Malinalli, por experiencia propia, sabía que la caminata ritual efectivamente producía un desprendimiento del cuerpo, una elevación espiritual, una integración con el todo. Sucedía cuando se derrotaba al cuerpo, cuando se le vencía, cuando la carne renunciaba a contener al caminante y le permitía integrarse a la nada donde todo es, donde todo está. Malinalli, completamente rendida, cerró los ojos para ver si podía ser una con su abuela, pero no pudo. Su cuerpo aún la mantenía prisionera.
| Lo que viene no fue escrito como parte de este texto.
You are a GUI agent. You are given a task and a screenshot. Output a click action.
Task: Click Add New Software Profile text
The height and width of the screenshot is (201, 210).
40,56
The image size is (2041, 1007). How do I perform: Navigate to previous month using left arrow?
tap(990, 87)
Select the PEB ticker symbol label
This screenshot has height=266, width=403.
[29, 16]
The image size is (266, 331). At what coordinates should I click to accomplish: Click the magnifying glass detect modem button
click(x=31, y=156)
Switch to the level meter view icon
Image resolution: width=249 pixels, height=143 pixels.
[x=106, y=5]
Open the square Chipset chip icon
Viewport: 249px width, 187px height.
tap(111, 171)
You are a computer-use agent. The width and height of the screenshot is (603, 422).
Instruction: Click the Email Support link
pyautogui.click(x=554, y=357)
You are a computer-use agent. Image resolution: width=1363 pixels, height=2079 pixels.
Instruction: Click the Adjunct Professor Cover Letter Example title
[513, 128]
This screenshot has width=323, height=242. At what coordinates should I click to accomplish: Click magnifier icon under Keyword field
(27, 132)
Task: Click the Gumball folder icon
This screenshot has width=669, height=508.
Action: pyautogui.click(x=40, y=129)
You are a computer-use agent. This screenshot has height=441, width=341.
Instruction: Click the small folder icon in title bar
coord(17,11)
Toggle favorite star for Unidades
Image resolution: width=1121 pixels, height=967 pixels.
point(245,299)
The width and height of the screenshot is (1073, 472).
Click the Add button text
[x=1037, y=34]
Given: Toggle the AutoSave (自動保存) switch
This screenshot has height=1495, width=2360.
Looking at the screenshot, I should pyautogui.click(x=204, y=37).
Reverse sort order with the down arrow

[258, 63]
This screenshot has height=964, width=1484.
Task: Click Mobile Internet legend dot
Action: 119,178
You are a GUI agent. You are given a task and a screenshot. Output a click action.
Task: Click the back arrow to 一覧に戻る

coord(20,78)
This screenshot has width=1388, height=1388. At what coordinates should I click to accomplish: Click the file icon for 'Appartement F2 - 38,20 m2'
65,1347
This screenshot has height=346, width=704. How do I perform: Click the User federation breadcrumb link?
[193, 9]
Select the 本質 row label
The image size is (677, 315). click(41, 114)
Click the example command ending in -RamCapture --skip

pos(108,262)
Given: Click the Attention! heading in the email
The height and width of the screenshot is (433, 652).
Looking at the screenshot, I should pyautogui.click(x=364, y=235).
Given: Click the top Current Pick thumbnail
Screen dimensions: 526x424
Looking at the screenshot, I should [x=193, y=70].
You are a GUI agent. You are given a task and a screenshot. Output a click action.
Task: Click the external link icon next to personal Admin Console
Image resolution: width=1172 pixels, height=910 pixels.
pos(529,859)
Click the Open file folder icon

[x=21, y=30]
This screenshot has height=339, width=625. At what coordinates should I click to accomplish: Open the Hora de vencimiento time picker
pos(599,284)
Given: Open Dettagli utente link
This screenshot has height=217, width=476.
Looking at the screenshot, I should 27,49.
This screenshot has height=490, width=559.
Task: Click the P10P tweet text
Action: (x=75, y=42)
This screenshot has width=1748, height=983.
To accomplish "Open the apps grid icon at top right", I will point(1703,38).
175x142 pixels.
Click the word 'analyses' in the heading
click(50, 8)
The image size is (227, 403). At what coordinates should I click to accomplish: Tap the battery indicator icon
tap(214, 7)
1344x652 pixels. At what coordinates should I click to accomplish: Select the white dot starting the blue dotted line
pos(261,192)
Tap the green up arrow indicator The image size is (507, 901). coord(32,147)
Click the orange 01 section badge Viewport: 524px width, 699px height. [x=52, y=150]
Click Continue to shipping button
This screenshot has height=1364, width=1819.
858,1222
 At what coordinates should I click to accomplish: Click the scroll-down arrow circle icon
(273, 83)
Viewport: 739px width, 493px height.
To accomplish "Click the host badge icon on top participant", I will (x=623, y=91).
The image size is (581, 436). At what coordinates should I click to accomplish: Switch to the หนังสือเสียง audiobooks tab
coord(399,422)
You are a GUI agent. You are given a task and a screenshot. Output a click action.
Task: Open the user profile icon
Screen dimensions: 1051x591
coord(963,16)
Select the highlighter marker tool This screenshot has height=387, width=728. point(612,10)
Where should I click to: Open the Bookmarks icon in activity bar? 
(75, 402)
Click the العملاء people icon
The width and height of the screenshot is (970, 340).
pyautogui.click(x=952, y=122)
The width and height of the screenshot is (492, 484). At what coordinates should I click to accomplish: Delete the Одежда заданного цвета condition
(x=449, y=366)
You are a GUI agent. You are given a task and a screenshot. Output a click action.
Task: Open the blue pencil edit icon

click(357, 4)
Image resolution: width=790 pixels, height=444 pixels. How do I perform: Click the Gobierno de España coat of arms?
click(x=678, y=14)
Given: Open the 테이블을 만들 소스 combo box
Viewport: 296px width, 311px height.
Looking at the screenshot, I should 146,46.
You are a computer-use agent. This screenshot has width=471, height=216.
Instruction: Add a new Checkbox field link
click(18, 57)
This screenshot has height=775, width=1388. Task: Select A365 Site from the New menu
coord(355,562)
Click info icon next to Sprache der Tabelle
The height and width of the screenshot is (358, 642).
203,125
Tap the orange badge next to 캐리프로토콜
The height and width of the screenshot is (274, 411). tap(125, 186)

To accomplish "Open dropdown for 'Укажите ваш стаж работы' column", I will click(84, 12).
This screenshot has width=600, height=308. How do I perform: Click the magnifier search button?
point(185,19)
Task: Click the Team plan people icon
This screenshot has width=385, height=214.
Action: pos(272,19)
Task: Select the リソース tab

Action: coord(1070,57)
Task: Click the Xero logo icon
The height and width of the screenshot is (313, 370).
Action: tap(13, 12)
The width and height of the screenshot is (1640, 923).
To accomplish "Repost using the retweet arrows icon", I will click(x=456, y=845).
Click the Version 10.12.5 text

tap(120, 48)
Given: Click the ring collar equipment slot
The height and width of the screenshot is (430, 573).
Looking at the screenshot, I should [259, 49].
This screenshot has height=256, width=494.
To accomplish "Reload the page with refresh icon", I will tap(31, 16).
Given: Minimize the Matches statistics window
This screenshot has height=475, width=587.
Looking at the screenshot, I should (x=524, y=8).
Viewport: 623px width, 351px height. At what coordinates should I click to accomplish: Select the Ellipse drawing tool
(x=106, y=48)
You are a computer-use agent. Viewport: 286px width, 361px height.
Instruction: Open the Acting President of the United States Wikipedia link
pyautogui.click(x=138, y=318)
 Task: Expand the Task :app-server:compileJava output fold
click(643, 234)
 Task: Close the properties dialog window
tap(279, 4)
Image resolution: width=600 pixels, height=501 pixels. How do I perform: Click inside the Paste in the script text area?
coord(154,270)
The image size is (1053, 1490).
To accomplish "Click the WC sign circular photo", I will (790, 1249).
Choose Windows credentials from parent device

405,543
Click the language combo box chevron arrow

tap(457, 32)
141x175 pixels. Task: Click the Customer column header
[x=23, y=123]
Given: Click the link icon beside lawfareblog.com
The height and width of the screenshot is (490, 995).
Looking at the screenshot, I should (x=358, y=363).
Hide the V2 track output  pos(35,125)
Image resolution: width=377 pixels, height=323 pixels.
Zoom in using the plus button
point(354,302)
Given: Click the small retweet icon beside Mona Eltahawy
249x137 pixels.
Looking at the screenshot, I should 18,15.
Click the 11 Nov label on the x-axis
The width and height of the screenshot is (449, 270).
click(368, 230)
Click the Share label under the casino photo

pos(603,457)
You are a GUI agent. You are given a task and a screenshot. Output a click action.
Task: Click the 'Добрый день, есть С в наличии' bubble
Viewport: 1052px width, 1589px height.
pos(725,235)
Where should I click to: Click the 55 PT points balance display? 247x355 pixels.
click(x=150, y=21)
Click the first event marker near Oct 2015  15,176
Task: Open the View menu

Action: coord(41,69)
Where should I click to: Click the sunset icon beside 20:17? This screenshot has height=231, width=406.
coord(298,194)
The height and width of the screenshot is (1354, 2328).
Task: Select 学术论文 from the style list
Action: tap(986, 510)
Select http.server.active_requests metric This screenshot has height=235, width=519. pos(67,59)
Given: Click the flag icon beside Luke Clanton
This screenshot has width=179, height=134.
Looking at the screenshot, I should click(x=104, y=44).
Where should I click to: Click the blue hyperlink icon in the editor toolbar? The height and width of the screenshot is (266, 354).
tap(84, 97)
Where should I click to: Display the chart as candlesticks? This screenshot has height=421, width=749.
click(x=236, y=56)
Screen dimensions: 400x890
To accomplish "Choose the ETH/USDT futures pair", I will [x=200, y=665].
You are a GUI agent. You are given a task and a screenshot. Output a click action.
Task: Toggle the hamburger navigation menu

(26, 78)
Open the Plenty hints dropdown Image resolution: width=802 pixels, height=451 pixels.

Cortés la observaba a distancia. Habían decidido tomar un descanso para esperar a que la expedición de Diego de Ordaz regresara del Popocatépetl. Cortés envió una decena de exploradores al mando de Diego de Ordaz para observar de cerca el Popocatépetl, que, según le informaron, había hecho erupción varias veces en los últimos años. Para la mayoría de los conquistadores, la visión de un volcán en actividad era algo nuevo y que no querían perderse.

Cortés, desde su puesto de descanso, observó la nube de humo y cenizas que salía del volcán. Después su vista se dirigió hacia Malinalli. Cortés la observó detenidamente.

Con los ojos cerrados y acurrucada bajo una manta que Bernal Díaz del Castillo le había prestado, se veía pequeña, vulnerable, pero nada más alejado de la verdad. Hernán pensó en lo admirable que era esa mujer. No se había quejado en ningún momento. Seguía el paso a todos ellos sin chistar. Nunca se había enfermado ni llorado ni dado molestias. La comparación con su esposa fue inevitable. Catalina Xuárez era una mujer débil y enfermiza, que no le había podido dar hijos. Estaba seguro de que Catalina, su mujer, en la misma situación en la que se encontraba Malinalli ya habría muerto.

Cortés a su vez era observado por Malinalli por el rabillo del ojo. Ella no quería hablar con nadie así que prefería fingirse dormida. No tenía energía ni para pedir ayuda. Le gustaba mirar el cuerpo de Cortés, su musculatura, su fortaleza, su valentía, su audacia, su don de mando. Miles de veces, parada frente al mar y meditando sobre el eterno retorno de las olas, había deseado el regreso de su padre, o alguien lo más parecido a él, para que la protegiera. En ese momento se preguntó si Cortés podría ser ese hombre y llegó a la conclusión de que no. La protección que ella anhelaba era una que no tenía nada que ver con su anulación como persona. La protección y defensa que los españoles decían que les iban a proporcionar contra los dioses falsos y contra sus prácticas paganas más bien los dejaban en un estado de indefensión, los convertían en niños débiles que no sabían lo que era bueno para ellos y que necesitaban de alguien superior a ellos que viniera a decirlo. Definitivamente, ser protegida por Cortés representaba ser una mujer débil e ignorante.